Ainda na noite de quarta-feira (15), uma reunião entre técnicos do TCU e do governo, iniciou o processo para tentar um acordo em relação aos apontamentos da secretaria técnica do órgão de controle. Novos encontros ficaram acertados enquanto o governo prepara explicações sobre a mudança. A íntegra da posição do Ministério da Infraestrutura sobre o tema segue abaixo:

“A respeito do processo de prorrogação antecipada do contrato de concessão da Rumo Malha Paulista protocolado no Tribunal de Contas da União (TCU), o Ministério da Infraestrutura esclarece que não há indícios de irregularidades nos documentos apontados no Relatório de Acompanhamento da Secretaria de Fiscalização de Infraestrutura Portuária e Ferroviária (SeinfraPortoFerrovia). Nas exposições apresentadas ao órgão na última quarta-feira (15), com representantes da Agência Nacional de Transportes Terrestres (ANTT), o Ministério informou que os ajustes realizados na minuta contratual não comprometem o atendimento das recomendações e determinações do órgão, mas, sim, visam dar clareza e segurança jurídica às partes envolvidas, além de buscar ainda mais atender ao interesse público.
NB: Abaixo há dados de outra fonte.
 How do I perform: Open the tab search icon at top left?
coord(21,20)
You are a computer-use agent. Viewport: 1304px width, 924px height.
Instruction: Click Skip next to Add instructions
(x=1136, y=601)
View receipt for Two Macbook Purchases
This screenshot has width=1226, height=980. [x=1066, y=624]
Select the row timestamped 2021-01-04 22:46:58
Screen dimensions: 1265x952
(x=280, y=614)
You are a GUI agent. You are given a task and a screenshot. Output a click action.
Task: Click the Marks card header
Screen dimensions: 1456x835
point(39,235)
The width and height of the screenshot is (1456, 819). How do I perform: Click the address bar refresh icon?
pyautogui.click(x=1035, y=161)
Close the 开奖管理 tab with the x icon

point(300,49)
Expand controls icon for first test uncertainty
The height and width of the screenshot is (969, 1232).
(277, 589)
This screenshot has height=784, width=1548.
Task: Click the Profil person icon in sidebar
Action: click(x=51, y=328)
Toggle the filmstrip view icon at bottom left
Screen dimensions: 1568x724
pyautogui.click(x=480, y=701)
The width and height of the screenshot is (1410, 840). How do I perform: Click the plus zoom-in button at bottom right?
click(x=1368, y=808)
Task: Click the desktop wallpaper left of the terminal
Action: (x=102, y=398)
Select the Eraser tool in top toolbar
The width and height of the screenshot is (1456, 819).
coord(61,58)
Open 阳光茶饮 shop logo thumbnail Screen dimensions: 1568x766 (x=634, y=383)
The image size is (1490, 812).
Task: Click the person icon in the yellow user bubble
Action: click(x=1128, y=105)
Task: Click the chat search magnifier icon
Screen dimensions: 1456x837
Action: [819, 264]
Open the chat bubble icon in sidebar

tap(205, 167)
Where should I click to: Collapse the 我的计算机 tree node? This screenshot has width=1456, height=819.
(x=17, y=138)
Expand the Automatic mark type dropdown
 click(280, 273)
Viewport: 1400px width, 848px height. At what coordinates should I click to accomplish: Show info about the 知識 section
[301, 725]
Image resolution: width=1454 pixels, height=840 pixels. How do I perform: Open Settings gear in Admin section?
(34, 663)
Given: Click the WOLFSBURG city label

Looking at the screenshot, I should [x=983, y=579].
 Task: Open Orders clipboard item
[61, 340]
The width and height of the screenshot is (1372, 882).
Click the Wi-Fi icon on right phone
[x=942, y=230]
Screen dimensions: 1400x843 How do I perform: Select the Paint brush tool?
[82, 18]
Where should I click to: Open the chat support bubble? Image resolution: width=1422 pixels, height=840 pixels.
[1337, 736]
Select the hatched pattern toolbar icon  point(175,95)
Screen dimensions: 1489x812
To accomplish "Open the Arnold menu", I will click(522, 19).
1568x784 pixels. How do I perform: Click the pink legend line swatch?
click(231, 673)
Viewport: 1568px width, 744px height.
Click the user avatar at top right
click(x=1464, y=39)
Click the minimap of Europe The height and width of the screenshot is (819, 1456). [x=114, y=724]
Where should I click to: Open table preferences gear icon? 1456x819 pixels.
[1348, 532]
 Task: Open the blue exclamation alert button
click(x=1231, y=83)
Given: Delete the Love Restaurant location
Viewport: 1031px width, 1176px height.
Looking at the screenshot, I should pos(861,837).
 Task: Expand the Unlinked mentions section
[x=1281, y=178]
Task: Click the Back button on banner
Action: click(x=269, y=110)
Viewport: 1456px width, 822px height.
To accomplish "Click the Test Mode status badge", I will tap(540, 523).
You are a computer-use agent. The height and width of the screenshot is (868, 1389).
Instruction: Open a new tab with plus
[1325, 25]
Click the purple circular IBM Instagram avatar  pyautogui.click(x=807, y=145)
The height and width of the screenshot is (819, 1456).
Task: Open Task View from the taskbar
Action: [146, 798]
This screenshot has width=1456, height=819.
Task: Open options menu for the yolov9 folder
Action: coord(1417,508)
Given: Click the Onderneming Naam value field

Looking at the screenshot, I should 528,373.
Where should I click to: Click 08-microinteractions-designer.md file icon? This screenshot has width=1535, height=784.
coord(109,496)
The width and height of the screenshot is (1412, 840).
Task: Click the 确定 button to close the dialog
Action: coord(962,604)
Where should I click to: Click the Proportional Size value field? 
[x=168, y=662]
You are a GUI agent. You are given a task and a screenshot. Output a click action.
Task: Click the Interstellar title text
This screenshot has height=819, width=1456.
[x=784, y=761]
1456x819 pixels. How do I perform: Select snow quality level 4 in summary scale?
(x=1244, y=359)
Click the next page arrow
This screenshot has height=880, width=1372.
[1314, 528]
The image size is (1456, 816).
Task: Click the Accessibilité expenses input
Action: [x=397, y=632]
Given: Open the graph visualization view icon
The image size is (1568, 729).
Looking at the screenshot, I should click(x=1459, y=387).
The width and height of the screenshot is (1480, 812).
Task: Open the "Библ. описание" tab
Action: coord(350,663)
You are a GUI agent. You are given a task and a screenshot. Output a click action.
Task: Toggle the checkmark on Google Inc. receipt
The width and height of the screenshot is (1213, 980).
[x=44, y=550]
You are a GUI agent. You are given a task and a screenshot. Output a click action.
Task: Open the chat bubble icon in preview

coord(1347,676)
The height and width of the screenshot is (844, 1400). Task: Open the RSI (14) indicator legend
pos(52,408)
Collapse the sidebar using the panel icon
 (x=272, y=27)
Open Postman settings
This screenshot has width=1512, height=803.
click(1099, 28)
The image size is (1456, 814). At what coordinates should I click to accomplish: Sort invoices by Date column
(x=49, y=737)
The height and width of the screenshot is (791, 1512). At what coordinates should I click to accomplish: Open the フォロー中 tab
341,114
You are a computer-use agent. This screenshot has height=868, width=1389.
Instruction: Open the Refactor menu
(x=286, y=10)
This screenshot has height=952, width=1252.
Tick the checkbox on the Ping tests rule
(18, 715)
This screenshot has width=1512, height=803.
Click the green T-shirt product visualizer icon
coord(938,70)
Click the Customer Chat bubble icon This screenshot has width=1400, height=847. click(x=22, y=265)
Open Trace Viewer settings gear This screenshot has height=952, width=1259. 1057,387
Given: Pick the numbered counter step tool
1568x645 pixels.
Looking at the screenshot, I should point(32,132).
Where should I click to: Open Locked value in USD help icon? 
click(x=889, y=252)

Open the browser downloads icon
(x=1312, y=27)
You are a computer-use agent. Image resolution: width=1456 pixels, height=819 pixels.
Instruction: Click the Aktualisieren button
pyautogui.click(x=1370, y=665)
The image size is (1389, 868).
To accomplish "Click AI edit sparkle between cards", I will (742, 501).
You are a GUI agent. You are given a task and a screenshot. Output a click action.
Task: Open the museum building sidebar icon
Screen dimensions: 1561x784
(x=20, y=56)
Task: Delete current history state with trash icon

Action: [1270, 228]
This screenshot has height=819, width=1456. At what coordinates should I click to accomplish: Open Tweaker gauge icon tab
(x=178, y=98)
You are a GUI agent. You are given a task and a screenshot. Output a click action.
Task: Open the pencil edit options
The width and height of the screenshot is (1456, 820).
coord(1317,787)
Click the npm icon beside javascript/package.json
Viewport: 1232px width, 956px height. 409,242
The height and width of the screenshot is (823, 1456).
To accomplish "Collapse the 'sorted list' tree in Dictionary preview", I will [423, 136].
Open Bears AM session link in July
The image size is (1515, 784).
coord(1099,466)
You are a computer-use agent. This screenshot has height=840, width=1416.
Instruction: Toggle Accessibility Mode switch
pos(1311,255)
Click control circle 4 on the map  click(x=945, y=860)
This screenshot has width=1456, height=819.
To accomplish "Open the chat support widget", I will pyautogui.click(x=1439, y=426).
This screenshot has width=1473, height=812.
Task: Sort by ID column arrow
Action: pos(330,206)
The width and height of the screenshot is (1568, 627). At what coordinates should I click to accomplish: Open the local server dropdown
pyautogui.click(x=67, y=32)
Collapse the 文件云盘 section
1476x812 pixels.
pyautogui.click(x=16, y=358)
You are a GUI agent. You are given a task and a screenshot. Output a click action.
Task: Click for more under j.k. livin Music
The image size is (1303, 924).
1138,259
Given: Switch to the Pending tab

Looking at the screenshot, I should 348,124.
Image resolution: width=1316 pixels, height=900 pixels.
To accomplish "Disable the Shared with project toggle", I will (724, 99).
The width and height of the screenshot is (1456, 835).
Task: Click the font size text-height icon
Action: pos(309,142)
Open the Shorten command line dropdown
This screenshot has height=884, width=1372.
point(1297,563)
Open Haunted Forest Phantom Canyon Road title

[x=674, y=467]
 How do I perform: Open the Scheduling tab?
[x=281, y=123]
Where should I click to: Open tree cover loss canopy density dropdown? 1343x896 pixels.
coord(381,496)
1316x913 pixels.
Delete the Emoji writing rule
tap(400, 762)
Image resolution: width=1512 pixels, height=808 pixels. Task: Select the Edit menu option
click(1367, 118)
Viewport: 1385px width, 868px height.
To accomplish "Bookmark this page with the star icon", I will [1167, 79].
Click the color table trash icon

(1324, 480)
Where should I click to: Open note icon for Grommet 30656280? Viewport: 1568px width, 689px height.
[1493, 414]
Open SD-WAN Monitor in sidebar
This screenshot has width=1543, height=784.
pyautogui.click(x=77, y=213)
Na reunião, o Ministério também informou que, como reflexo do amadurecimento da discussão sobre a priorização de municípios a serem atendidos com obras para resolução de conflitos urbanos, será possível atender 40 municípios (com cerca de 5,4 milhões de pessoas): os 31 inicialmente previstos, além de outros 9, afastando a hipótese de que parte dos municípios deixariam de ser atendidos.

Sobre os valores de investimentos, a previsão inicial era de que haveria, no mínimo R$ 2,2 bilhões, para a realização de intervenções nos 31 municípios, conforme proposta da audiência pública. No entanto, com a revisão dos estudos Pós-Acórdão, a estimativa considerou o investimento de R$ 1,014 bilhão para intervenções em 33 municípios, já considerando os percentuais de redução por conta do Regime Especial de Incentivos para o desenvolvimento da Infraestrutura (REIDI), bem como fatores de redução por nível de maturidade dos projetos.

Por último, em relação à alegada perda da condição de vantajosidade da prorrogação antecipada da Malha Paulista, o Ministério esclarece ainda que, ao contrário dos apontamentos da SeinfraPortoFerrovia, o processo se tornou ainda mais vantajoso, na medida que será possível executar mais obras para solução de conflitos urbanos,  garantindo o aumento da capacidade de transporte da ferrovia com custos mais baixos e uma adequada prestação do serviço, resultando em um saldo remanescente do valor de outorga, cujos valores excedentes serão destinados aos cofres da União”.